2. The piezoelectric insole device according to claim 1, wherein the top protective layer and the sweat absorbing and sterilizing layer comprise sponge and bamboo charcoal fiber antibacterial layers and are located on the whole sole; and a rubber protective layer is provided at the arch and heel positions.

3. The piezoelectric insole device according to claim 1, wherein the rubber packaging layer is wrapped in the piezoelectric plate, and one end of the rubber packaging layer close to the control module is provided with a small hole and is penetrated by a copper wire.

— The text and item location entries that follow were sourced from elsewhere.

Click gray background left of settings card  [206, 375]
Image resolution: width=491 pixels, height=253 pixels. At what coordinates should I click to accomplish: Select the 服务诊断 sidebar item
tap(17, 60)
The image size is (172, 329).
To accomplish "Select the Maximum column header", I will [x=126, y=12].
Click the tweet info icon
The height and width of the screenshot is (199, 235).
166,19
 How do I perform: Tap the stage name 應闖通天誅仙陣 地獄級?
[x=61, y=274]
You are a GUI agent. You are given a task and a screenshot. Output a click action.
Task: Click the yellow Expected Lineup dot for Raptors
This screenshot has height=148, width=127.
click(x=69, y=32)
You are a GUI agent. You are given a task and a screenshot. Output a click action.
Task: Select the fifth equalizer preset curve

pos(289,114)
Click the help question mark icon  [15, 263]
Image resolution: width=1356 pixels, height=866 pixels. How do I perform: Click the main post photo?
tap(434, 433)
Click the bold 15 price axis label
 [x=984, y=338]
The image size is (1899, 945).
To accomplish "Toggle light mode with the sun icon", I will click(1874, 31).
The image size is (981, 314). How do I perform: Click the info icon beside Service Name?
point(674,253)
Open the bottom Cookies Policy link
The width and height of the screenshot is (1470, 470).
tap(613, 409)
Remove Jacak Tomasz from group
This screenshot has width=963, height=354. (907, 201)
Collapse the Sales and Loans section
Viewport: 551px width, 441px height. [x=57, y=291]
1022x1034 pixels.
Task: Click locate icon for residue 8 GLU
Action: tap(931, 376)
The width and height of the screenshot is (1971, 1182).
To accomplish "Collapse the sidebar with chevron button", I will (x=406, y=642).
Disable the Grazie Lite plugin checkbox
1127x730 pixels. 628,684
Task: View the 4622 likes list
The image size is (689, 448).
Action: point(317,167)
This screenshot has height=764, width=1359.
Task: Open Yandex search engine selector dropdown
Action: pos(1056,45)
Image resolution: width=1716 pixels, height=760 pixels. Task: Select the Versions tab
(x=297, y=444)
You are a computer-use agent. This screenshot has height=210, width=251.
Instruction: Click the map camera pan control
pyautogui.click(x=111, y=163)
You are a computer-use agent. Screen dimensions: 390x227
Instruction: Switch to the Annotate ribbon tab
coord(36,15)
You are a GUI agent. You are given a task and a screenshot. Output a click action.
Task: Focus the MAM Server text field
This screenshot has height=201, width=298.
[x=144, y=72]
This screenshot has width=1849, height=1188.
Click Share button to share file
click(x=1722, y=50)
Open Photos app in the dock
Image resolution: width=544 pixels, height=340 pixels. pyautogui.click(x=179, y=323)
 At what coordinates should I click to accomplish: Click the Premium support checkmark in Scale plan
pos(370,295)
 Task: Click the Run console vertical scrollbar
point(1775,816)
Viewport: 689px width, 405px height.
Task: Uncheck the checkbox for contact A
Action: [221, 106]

4. The piezoelectric insole device according to claim 1, wherein the control module comprises a lithium battery, a switch and a USB interface, and the micro lithium battery, the switch and the USB interface are connected with the piezoelectric plate in series through copper wires.

5. The piezoelectric insole device according to claim 1, wherein the piezoelectric plate is manufactured by 3D printing with ink, acrylic resin, graphene and PDMS are mixed according to a mass ratio of 0.5:1.5:5, and the suspension is mechanically stirred for 1 hour to obtain printing ink; and (3) extruding by using a nozzle with the diameter of 2mm by adopting an ink 3D printing method, wherein the printing speed is 3mm/s, the inside of the printing plate is of a honeycomb structure, and the printing plate is placed in an environment with the temperature of 80 ℃ for heat preservation and curing for 90 minutes.